▶ _DATA FOR THIS TASK_
★ ★ ★

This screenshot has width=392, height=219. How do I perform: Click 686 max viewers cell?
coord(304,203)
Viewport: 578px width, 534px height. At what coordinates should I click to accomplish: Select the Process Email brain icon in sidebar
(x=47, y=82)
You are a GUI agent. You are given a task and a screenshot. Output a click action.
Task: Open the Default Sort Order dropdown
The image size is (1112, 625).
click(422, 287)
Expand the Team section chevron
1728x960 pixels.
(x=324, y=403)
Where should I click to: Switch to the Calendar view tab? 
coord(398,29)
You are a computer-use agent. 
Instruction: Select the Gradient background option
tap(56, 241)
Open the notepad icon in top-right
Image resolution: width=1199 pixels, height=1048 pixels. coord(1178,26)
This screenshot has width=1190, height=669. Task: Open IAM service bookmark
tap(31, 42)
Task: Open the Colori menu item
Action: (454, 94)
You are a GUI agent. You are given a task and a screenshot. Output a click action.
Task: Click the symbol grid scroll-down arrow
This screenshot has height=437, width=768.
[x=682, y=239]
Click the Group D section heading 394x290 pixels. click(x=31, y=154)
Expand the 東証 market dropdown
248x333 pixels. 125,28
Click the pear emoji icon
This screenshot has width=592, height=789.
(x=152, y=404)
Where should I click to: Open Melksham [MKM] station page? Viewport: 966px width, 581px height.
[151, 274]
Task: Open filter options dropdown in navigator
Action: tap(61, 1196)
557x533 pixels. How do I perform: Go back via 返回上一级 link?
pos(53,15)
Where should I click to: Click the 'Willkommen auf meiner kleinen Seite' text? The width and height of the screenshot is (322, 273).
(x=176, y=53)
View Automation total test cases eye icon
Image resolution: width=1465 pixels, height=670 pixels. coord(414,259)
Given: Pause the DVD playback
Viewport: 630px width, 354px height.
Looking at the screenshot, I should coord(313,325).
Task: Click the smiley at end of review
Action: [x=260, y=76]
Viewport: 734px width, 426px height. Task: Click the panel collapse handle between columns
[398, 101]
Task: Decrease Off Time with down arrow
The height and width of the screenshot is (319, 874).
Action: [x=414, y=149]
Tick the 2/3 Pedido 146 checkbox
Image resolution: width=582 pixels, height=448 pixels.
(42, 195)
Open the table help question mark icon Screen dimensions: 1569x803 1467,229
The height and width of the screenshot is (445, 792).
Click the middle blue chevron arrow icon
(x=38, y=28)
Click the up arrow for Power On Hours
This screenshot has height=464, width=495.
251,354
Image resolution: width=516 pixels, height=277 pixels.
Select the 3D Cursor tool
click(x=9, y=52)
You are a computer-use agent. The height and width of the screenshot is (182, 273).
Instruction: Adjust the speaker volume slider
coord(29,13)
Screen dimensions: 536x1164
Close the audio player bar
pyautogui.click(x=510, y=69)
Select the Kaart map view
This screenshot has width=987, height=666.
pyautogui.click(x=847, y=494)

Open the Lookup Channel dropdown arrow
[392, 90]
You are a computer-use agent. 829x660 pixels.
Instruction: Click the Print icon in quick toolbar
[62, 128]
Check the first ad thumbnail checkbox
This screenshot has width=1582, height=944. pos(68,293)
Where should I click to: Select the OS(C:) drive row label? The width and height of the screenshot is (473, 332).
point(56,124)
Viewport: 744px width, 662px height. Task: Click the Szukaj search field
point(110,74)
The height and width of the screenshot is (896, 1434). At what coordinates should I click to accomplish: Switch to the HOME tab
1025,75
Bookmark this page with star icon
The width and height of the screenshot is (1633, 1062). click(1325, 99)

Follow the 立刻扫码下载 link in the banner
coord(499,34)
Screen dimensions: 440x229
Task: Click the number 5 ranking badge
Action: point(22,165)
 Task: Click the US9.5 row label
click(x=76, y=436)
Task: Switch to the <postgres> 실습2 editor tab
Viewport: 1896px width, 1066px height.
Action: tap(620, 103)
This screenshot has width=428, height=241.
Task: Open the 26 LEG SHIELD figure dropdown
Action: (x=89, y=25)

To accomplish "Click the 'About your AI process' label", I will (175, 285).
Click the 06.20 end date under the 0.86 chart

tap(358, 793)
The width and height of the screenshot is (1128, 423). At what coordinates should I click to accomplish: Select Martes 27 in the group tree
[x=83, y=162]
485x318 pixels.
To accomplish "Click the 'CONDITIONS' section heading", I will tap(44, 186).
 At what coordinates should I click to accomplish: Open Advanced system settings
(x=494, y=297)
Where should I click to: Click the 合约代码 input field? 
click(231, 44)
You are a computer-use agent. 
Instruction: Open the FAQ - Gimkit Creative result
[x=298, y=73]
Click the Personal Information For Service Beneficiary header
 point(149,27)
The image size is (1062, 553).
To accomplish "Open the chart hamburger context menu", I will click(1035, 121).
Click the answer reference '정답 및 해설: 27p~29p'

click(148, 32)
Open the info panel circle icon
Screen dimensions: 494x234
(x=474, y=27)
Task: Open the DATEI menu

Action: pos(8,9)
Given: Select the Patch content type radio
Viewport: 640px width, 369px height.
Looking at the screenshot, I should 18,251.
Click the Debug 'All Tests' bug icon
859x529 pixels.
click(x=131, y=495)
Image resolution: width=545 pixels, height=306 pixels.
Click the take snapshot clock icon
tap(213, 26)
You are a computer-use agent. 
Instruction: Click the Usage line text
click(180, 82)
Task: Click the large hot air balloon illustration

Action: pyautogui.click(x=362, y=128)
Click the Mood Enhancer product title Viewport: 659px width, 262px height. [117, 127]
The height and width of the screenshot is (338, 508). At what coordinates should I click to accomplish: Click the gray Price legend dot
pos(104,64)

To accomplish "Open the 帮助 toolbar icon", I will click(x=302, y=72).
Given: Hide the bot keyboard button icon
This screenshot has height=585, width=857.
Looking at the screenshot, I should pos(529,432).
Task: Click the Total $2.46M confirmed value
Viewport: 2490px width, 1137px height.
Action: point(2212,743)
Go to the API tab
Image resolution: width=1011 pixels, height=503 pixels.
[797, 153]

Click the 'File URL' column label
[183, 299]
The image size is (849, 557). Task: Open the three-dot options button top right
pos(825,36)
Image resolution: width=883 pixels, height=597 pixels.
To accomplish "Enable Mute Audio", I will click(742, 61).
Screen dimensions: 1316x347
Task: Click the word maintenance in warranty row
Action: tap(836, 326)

★ ★ ★

▶ _TASK TO COMPLETE_
Please revise the entries above, replacing "GUI agent" with "click assistant" wherever it appears and leaving everything else unchanged.

▶ _THE REPLY_
This screenshot has width=392, height=219. How do I perform: Click 686 max viewers cell?
coord(304,203)
Viewport: 578px width, 534px height. At what coordinates should I click to accomplish: Select the Process Email brain icon in sidebar
(x=47, y=82)
You are a click assistant. You are given a task and a screenshot. Output a click action.
Task: Open the Default Sort Order dropdown
The image size is (1112, 625).
click(422, 287)
Expand the Team section chevron
1728x960 pixels.
(x=324, y=403)
Where should I click to: Switch to the Calendar view tab? 
coord(398,29)
You are a computer-use agent. 
Instruction: Select the Gradient background option
tap(56, 241)
Open the notepad icon in top-right
Image resolution: width=1199 pixels, height=1048 pixels. coord(1178,26)
This screenshot has width=1190, height=669. Task: Open IAM service bookmark
tap(31, 42)
Task: Open the Colori menu item
Action: (454, 94)
You are a click assistant. You are given a task and a screenshot. Output a click action.
Task: Click the symbol grid scroll-down arrow
This screenshot has height=437, width=768.
[x=682, y=239]
Click the Group D section heading 394x290 pixels. click(x=31, y=154)
Expand the 東証 market dropdown
248x333 pixels. 125,28
Click the pear emoji icon
This screenshot has width=592, height=789.
(x=152, y=404)
Where should I click to: Open Melksham [MKM] station page? Viewport: 966px width, 581px height.
[151, 274]
Task: Open filter options dropdown in navigator
Action: tap(61, 1196)
557x533 pixels. How do I perform: Go back via 返回上一级 link?
pos(53,15)
Where should I click to: Click the 'Willkommen auf meiner kleinen Seite' text? The width and height of the screenshot is (322, 273).
(x=176, y=53)
View Automation total test cases eye icon
Image resolution: width=1465 pixels, height=670 pixels. coord(414,259)
Given: Pause the DVD playback
Viewport: 630px width, 354px height.
Looking at the screenshot, I should coord(313,325).
Task: Click the smiley at end of review
Action: [x=260, y=76]
Viewport: 734px width, 426px height. Task: Click the panel collapse handle between columns
[398, 101]
Task: Decrease Off Time with down arrow
The height and width of the screenshot is (319, 874).
Action: [x=414, y=149]
Tick the 2/3 Pedido 146 checkbox
Image resolution: width=582 pixels, height=448 pixels.
(42, 195)
Open the table help question mark icon Screen dimensions: 1569x803 1467,229
The height and width of the screenshot is (445, 792).
Click the middle blue chevron arrow icon
(x=38, y=28)
Click the up arrow for Power On Hours
This screenshot has height=464, width=495.
251,354
Image resolution: width=516 pixels, height=277 pixels.
Select the 3D Cursor tool
click(x=9, y=52)
You are a computer-use agent. The height and width of the screenshot is (182, 273).
Instruction: Adjust the speaker volume slider
coord(29,13)
Screen dimensions: 536x1164
Close the audio player bar
pyautogui.click(x=510, y=69)
Select the Kaart map view
This screenshot has width=987, height=666.
pyautogui.click(x=847, y=494)

Open the Lookup Channel dropdown arrow
[392, 90]
You are a computer-use agent. 829x660 pixels.
Instruction: Click the Print icon in quick toolbar
[62, 128]
Check the first ad thumbnail checkbox
This screenshot has width=1582, height=944. pos(68,293)
Where should I click to: Select the OS(C:) drive row label? The width and height of the screenshot is (473, 332).
point(56,124)
Viewport: 744px width, 662px height. Task: Click the Szukaj search field
point(110,74)
The height and width of the screenshot is (896, 1434). At what coordinates should I click to accomplish: Switch to the HOME tab
1025,75
Bookmark this page with star icon
The width and height of the screenshot is (1633, 1062). click(1325, 99)

Follow the 立刻扫码下载 link in the banner
coord(499,34)
Screen dimensions: 440x229
Task: Click the number 5 ranking badge
Action: point(22,165)
 Task: Click the US9.5 row label
click(x=76, y=436)
Task: Switch to the <postgres> 실습2 editor tab
Viewport: 1896px width, 1066px height.
Action: tap(620, 103)
This screenshot has width=428, height=241.
Task: Open the 26 LEG SHIELD figure dropdown
Action: (x=89, y=25)

To accomplish "Click the 'About your AI process' label", I will (175, 285).
Click the 06.20 end date under the 0.86 chart

tap(358, 793)
The width and height of the screenshot is (1128, 423). At what coordinates should I click to accomplish: Select Martes 27 in the group tree
[x=83, y=162]
485x318 pixels.
To accomplish "Click the 'CONDITIONS' section heading", I will tap(44, 186).
 At what coordinates should I click to accomplish: Open Advanced system settings
(x=494, y=297)
Where should I click to: Click the 合约代码 input field? 
click(231, 44)
You are a computer-use agent. 
Instruction: Open the FAQ - Gimkit Creative result
[x=298, y=73]
Click the Personal Information For Service Beneficiary header
 point(149,27)
The image size is (1062, 553).
To accomplish "Open the chart hamburger context menu", I will click(1035, 121).
Click the answer reference '정답 및 해설: 27p~29p'

click(148, 32)
Open the info panel circle icon
Screen dimensions: 494x234
(x=474, y=27)
Task: Open the DATEI menu

Action: pos(8,9)
Given: Select the Patch content type radio
Viewport: 640px width, 369px height.
Looking at the screenshot, I should 18,251.
Click the Debug 'All Tests' bug icon
859x529 pixels.
click(x=131, y=495)
Image resolution: width=545 pixels, height=306 pixels.
Click the take snapshot clock icon
tap(213, 26)
You are a computer-use agent. 
Instruction: Click the Usage line text
click(180, 82)
Task: Click the large hot air balloon illustration

Action: pyautogui.click(x=362, y=128)
Click the Mood Enhancer product title Viewport: 659px width, 262px height. [117, 127]
The height and width of the screenshot is (338, 508). At what coordinates should I click to accomplish: Click the gray Price legend dot
pos(104,64)

To accomplish "Open the 帮助 toolbar icon", I will click(x=302, y=72).
Given: Hide the bot keyboard button icon
This screenshot has height=585, width=857.
Looking at the screenshot, I should pos(529,432).
Task: Click the Total $2.46M confirmed value
Viewport: 2490px width, 1137px height.
Action: point(2212,743)
Go to the API tab
Image resolution: width=1011 pixels, height=503 pixels.
[797, 153]

Click the 'File URL' column label
[183, 299]
The image size is (849, 557). Task: Open the three-dot options button top right
pos(825,36)
Image resolution: width=883 pixels, height=597 pixels.
To accomplish "Enable Mute Audio", I will click(742, 61).
Screen dimensions: 1316x347
Task: Click the word maintenance in warranty row
Action: tap(836, 326)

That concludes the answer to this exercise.